Das Gebiet wurde 1993 durch einen großen Bergrutsch geprägt, der Gemeinden am Fuß der Berge beschädigte und zum Bau von sieben Auffangbecken führte. Diese Bauwerke schützen heute die darunter liegenden Siedlungen vor zukünftigen Naturgefahren.
Der Ort hat Bedeutung für Naturschutz und Freizeitaktivitäten in der Stadt, wo Besucher wandern und die einheimischen Pflanzen entdecken können. Viele Santiaguinos nutzen das Gelände, um dem städtischen Trubel zu entfliehen und Zeit in der Natur zu verbringen.
Der Besuch ist kostenlos, erfordert aber eine Registrierung bei den Wildhütern vor Eintritt. Besucher sollten festes Schuhwerk tragen, genug Wasser mitbringen und sich bewusst sein, dass Übernachtungen und Haustiere nicht erlaubt sind.

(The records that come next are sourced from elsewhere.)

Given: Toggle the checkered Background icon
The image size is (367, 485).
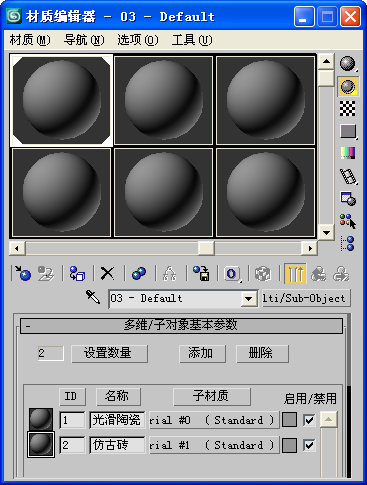Looking at the screenshot, I should 348,109.
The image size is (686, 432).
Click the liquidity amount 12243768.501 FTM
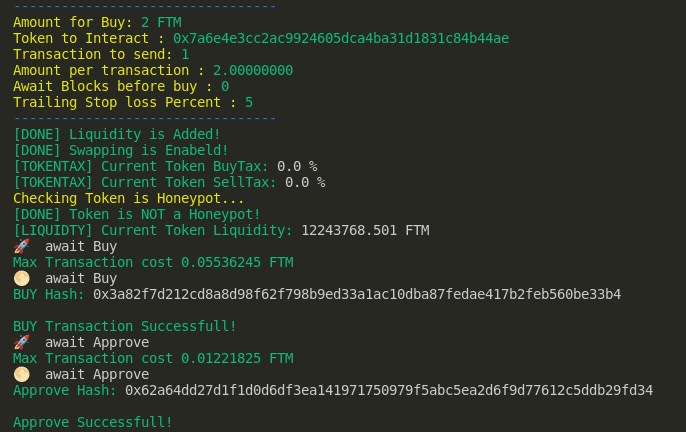(365, 230)
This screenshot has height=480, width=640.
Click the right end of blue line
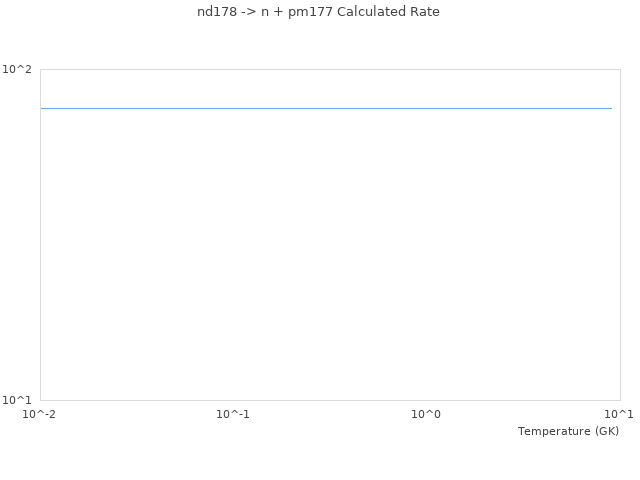(611, 108)
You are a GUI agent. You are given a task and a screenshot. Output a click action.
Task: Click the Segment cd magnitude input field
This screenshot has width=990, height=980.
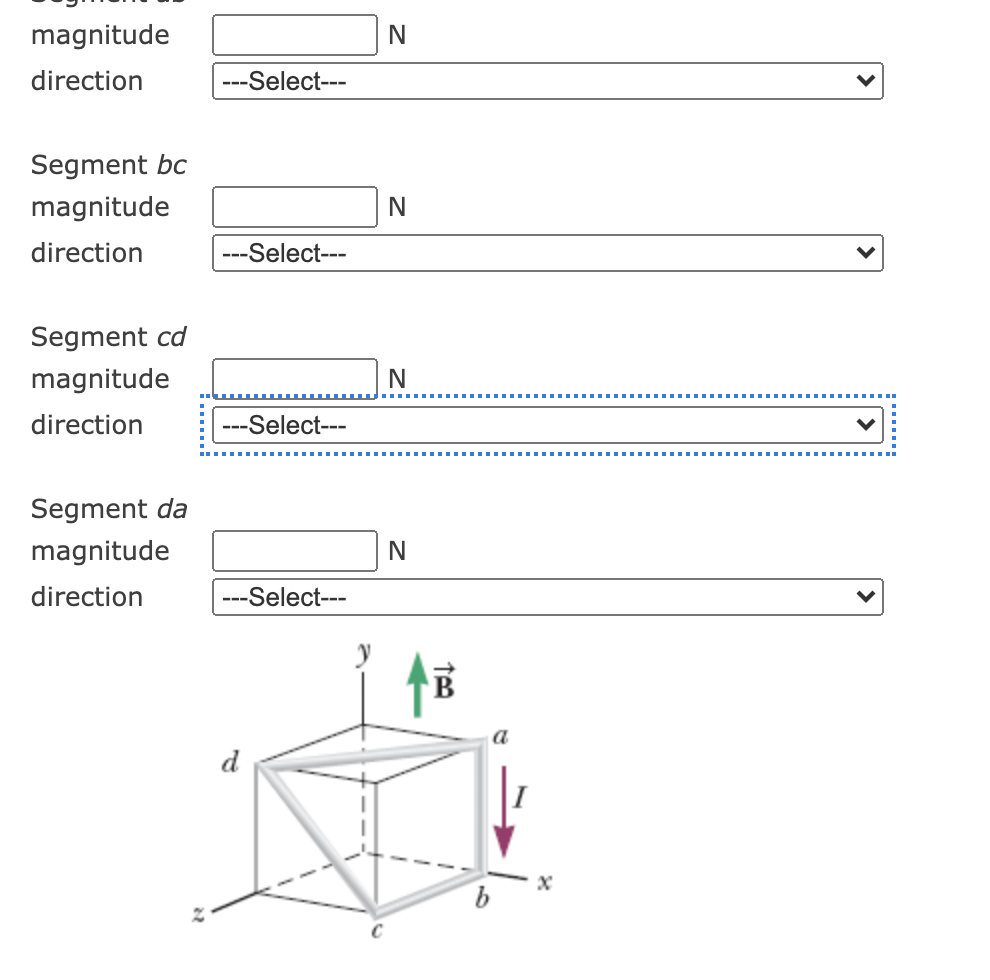click(x=294, y=378)
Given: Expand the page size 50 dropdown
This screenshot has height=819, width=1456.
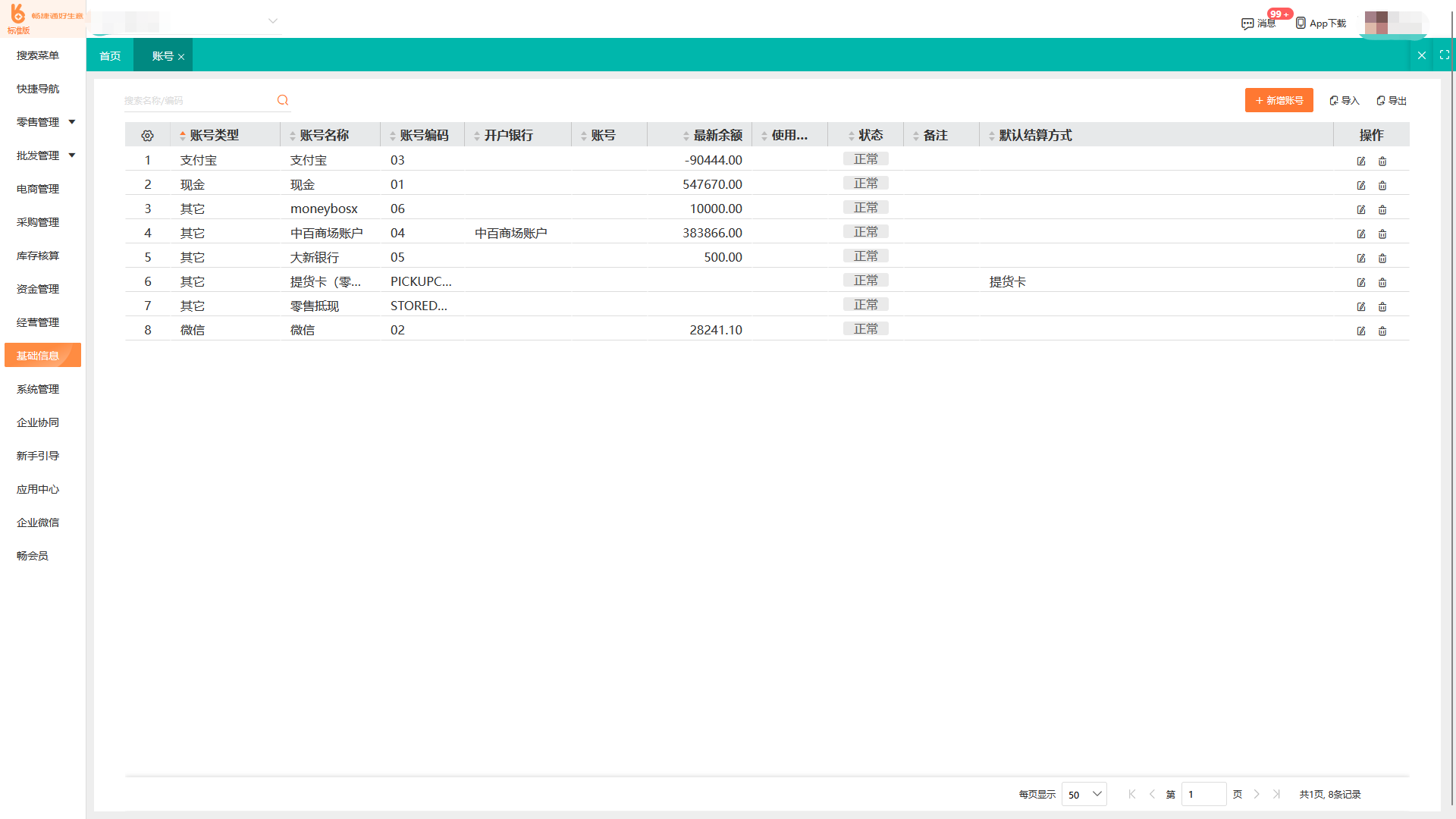Looking at the screenshot, I should (x=1083, y=794).

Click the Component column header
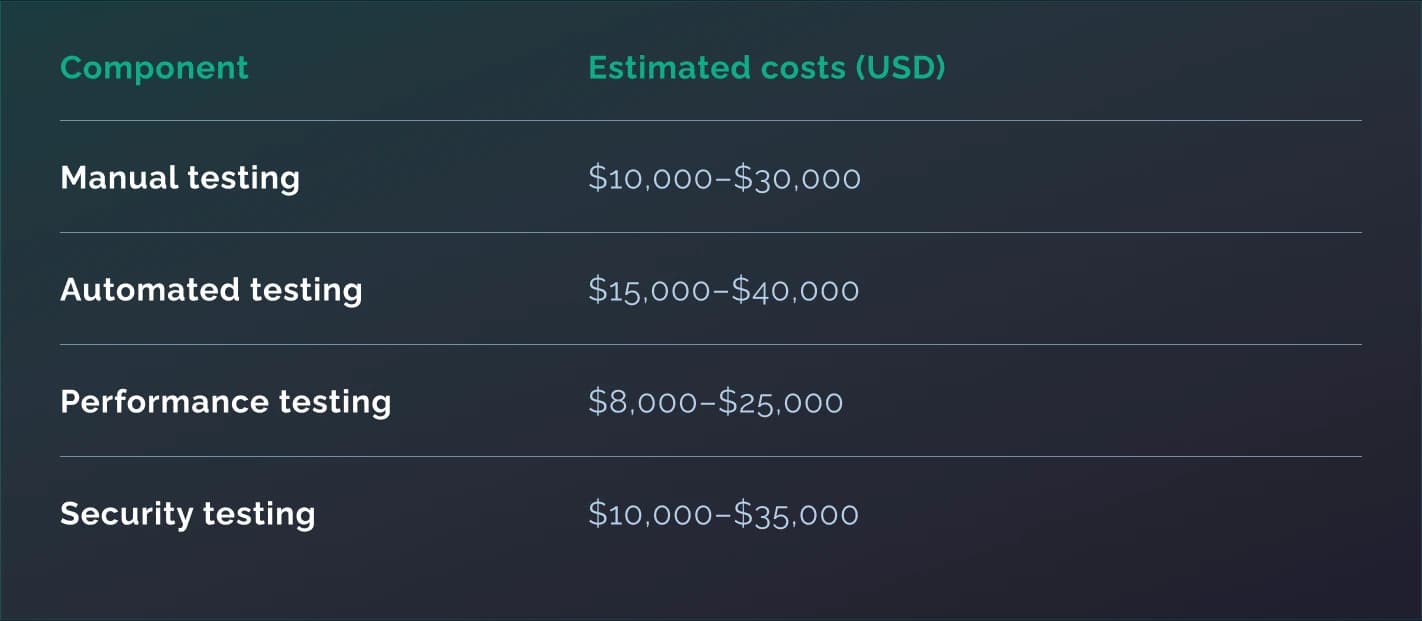[154, 68]
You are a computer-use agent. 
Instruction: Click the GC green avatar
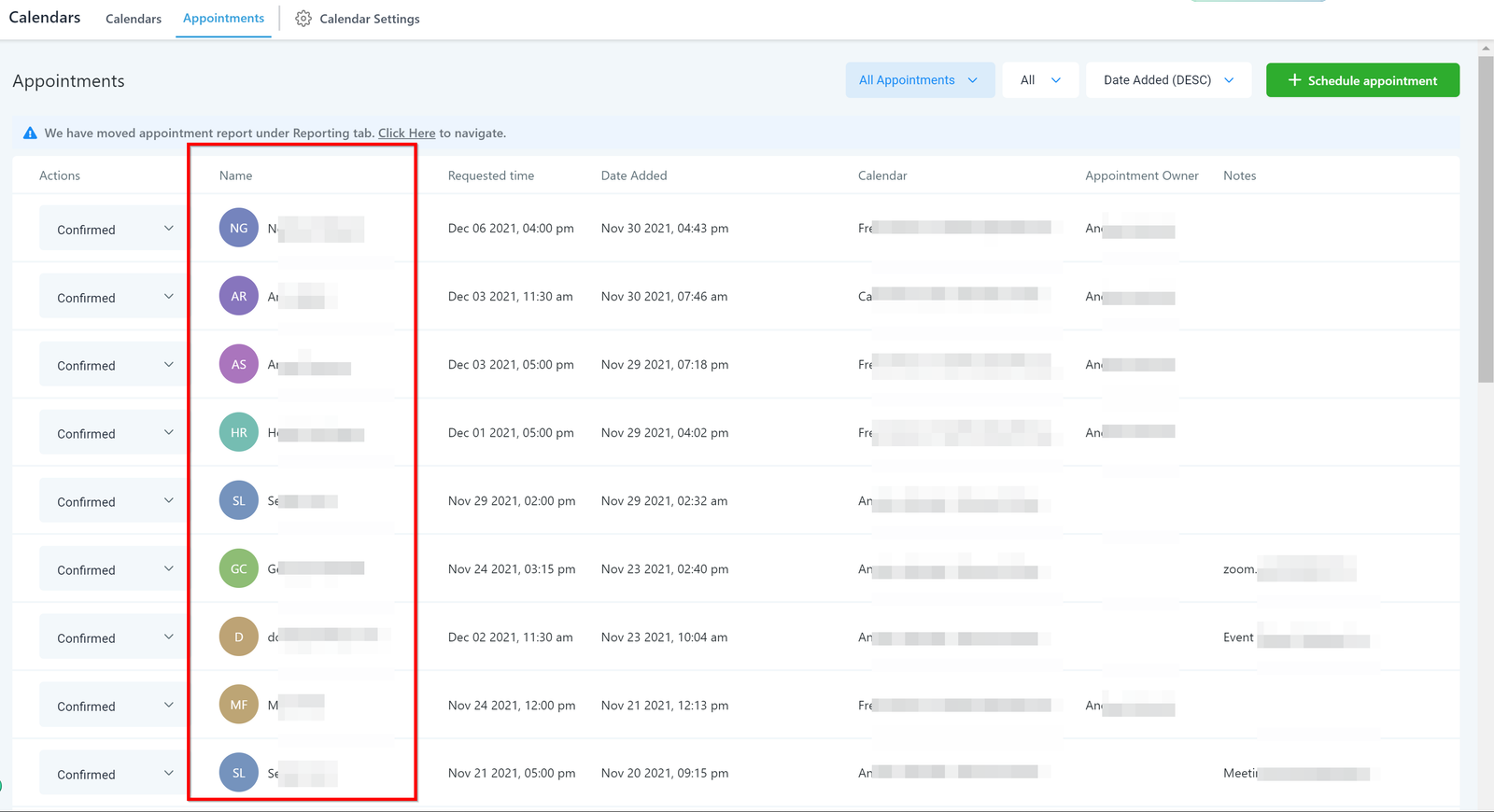[x=239, y=568]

Das Gebiet beherbergt mediterrane Vegetation mit Baumarten, die sich an wenig Wasser angepasst haben und hauptsächlich in dieser Region vorkommen. Diese Pflanzengemeinschaft ermöglicht es dem Park, innerhalb der großen Stadt Santiago zu bestehen und Besuchern echte Biodiversität nah an der Metropole zu zeigen.